Reinforcement Learning
- Simulation Environment: Built using NVIDIA PhysX-based Isaac Sim with custom CAD-to-URDF/USD modeling.
- Framework: NVIDIA Isaac Lab + RSL-RL Agent (PPO Runner).
- Training Strategy: Domain Randomization + Custom Reward (posture stability, balanced wheel loads).
- Outcome: Learned robust control policies for balancing under disturbances and slope conditions.
Sim2Real Transfer

- Sensor Interface: Real-time load sensing via Arduino + HX711.
- Motor Control: Low-level actuation with Dynamixel SDK.
- Policy Integration: Hardware I/O bridged to match the trained policy’s input/output format.
- Gap Mitigation: Addressed delay, noise, and frequency mismatches for stable real-world transfer.
Control Loop

The RL-based controller operates at 50 Hz, continuously reading sensor inputs, running the learned policy, and outputting real-time motor commands.
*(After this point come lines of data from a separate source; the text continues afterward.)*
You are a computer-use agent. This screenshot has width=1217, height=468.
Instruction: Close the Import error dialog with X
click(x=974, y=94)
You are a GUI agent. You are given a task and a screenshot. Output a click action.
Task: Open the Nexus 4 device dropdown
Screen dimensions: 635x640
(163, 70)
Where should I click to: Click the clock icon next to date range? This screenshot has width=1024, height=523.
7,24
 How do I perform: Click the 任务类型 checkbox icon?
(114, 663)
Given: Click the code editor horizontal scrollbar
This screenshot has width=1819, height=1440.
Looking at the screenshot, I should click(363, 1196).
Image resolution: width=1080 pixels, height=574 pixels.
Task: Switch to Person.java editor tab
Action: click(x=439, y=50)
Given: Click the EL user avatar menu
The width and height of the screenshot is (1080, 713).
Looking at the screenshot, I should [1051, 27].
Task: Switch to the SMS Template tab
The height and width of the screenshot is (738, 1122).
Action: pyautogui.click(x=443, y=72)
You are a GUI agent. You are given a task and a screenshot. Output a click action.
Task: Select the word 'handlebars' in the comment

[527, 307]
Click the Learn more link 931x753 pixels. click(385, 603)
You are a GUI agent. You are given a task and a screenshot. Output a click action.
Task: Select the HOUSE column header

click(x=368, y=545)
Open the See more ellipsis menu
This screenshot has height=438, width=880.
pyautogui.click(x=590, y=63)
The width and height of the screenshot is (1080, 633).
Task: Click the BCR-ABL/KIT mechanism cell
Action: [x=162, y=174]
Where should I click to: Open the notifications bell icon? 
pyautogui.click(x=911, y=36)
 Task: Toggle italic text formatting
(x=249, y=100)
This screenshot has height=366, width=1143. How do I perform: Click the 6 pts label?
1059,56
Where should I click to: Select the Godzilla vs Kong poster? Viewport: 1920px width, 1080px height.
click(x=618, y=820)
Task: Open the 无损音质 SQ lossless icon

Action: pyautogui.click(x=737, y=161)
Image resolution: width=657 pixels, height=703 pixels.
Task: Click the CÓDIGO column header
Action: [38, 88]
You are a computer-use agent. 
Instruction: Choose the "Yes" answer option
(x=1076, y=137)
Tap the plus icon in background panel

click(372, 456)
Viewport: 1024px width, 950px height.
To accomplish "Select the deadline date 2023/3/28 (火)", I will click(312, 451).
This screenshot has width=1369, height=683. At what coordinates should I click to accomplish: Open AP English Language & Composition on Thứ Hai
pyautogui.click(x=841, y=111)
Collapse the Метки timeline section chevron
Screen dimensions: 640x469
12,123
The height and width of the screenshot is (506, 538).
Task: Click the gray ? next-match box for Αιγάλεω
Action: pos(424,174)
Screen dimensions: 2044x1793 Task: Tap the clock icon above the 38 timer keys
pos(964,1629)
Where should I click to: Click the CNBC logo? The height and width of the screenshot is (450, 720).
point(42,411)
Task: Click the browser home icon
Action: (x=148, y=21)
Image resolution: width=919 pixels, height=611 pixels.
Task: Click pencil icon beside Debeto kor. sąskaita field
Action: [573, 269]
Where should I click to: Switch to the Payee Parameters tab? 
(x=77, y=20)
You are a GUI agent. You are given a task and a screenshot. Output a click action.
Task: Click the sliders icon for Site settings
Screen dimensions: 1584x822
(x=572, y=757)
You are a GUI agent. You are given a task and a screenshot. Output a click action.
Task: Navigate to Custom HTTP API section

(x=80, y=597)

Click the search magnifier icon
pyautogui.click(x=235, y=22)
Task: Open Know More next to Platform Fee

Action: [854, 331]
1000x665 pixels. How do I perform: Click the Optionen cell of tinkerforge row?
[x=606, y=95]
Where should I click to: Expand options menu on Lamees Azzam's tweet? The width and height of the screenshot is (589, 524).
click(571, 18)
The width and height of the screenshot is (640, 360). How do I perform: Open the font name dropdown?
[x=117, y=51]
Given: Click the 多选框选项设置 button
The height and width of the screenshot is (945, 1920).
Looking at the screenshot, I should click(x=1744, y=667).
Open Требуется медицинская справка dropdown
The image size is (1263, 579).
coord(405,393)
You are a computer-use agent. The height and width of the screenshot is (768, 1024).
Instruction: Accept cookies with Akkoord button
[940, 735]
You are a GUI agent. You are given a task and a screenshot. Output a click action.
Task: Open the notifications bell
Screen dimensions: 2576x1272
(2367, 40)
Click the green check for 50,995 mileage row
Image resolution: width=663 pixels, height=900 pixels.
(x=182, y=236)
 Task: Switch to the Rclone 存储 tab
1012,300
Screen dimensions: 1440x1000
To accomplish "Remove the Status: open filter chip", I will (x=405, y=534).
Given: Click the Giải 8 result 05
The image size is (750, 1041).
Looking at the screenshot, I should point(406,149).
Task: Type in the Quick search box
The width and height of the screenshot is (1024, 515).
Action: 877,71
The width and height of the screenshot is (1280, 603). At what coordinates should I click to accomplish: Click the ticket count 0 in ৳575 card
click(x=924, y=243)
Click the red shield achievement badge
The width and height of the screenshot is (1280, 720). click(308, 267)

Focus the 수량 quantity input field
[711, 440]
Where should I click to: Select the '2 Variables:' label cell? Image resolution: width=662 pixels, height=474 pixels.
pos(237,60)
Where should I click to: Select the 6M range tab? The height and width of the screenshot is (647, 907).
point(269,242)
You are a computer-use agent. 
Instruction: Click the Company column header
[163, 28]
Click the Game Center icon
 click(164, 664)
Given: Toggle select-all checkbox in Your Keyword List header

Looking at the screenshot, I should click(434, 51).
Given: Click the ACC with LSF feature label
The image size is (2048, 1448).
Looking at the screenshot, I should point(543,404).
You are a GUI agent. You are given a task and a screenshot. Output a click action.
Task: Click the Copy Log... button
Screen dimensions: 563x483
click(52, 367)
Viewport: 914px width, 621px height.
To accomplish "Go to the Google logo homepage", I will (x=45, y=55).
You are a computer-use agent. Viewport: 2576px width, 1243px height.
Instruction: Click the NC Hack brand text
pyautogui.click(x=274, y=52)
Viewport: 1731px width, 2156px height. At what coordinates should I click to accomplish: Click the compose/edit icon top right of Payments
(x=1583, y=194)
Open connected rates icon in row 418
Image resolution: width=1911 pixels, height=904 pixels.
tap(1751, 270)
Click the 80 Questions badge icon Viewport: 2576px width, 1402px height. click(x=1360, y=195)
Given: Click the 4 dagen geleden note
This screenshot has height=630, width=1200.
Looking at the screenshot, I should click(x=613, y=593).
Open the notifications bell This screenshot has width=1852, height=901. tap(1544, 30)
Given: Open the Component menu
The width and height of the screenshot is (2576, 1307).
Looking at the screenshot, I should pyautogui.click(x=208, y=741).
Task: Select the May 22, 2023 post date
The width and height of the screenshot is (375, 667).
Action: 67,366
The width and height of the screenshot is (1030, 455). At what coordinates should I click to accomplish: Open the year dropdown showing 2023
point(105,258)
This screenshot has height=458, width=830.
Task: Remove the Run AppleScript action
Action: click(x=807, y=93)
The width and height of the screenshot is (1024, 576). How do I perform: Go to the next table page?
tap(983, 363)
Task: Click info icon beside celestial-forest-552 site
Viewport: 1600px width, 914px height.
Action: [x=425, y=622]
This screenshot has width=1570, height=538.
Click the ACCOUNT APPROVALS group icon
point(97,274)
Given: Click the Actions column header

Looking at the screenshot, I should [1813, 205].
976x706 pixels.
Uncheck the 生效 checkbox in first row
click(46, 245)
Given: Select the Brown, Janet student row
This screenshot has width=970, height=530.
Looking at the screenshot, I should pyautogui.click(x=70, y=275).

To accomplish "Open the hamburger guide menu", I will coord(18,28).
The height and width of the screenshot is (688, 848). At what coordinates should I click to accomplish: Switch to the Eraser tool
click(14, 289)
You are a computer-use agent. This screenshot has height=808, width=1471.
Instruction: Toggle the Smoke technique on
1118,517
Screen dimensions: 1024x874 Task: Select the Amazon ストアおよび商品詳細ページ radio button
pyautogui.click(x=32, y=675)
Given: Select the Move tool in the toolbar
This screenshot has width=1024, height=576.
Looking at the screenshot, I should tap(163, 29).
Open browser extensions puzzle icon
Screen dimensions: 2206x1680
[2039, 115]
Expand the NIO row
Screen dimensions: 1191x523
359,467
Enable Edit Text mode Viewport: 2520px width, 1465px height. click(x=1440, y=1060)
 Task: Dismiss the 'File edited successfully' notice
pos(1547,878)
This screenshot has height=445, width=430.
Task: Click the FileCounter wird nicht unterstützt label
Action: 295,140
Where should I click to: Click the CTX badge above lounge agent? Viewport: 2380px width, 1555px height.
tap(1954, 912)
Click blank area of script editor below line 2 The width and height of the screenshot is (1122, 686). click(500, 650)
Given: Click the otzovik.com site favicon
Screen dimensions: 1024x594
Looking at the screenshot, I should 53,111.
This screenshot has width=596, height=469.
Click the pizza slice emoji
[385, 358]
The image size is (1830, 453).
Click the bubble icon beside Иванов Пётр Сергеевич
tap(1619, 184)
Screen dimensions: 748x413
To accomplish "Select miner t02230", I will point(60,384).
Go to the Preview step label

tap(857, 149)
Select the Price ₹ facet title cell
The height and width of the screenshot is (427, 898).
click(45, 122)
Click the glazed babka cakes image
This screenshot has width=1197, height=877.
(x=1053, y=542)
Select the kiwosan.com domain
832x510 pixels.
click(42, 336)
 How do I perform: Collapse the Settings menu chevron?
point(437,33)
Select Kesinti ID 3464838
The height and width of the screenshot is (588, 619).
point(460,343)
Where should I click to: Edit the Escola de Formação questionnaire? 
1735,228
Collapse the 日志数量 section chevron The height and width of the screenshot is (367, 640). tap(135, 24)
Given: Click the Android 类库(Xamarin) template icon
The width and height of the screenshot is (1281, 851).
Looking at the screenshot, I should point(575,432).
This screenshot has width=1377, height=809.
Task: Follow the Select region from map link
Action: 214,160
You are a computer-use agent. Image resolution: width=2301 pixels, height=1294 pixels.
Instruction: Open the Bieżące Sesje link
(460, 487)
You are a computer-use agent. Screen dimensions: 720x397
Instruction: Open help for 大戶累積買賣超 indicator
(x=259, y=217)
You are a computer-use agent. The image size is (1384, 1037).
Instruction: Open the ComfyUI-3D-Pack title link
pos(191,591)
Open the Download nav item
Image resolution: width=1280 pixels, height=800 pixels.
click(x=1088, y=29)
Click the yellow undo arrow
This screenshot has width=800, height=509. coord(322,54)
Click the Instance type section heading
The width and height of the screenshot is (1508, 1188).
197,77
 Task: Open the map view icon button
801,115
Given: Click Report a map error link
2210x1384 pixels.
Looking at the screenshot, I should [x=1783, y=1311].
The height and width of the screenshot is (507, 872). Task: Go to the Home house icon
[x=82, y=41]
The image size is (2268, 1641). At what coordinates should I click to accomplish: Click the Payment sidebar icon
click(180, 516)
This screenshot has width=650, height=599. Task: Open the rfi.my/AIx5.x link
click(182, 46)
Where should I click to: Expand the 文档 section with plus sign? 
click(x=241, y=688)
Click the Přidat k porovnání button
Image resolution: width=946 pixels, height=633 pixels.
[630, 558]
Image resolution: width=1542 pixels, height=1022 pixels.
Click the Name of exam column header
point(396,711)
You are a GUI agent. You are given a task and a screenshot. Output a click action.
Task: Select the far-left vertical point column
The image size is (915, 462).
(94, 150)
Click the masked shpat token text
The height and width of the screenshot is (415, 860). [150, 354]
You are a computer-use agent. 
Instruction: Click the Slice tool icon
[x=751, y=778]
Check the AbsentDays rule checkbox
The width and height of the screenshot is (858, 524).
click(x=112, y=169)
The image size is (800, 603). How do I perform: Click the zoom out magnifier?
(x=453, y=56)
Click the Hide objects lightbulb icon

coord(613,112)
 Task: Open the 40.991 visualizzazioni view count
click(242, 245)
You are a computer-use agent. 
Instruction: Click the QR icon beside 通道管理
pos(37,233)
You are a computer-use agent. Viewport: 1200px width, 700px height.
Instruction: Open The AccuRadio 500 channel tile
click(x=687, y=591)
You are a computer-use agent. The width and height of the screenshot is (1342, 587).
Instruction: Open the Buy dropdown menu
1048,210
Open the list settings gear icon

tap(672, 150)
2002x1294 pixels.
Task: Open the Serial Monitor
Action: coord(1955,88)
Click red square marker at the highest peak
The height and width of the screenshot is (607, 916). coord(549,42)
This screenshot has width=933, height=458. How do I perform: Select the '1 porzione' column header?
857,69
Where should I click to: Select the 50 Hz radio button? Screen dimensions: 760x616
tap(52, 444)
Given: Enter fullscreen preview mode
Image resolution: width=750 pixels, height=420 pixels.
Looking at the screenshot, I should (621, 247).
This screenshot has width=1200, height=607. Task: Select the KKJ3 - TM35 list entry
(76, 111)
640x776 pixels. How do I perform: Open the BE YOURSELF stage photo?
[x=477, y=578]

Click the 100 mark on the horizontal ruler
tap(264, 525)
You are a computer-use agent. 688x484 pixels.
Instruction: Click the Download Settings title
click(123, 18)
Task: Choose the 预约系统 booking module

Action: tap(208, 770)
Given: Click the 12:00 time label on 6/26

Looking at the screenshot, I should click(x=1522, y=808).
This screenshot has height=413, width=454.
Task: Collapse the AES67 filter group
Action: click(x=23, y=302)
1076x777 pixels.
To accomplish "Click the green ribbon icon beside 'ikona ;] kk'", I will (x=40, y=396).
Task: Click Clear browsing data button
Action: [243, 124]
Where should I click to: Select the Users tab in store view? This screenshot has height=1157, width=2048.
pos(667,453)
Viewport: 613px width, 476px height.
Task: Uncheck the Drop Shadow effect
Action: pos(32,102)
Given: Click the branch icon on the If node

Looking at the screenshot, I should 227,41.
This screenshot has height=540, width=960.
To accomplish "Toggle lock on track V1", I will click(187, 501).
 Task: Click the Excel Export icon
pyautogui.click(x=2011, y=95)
This feedback loop maintains upright stability during start, stop, and uneven-surface transitions.
Results
- Test users reported no need for additional wrist torque, resulting in clearly lower handling effort on rough terrains.
- Demonstrated smooth center-of-mass adjustment and responsive recovery during external disturbances.
- The modular design can be embedded into existing suitcase frames, allowing scalable manufacturing and product integration.
- Advanced to the finals of the 14th SNU Creative Design Fair.
Future Work
Potential extensions include quantitative evaluation of handling-effort reduction and expanded application to carts and logistics platforms.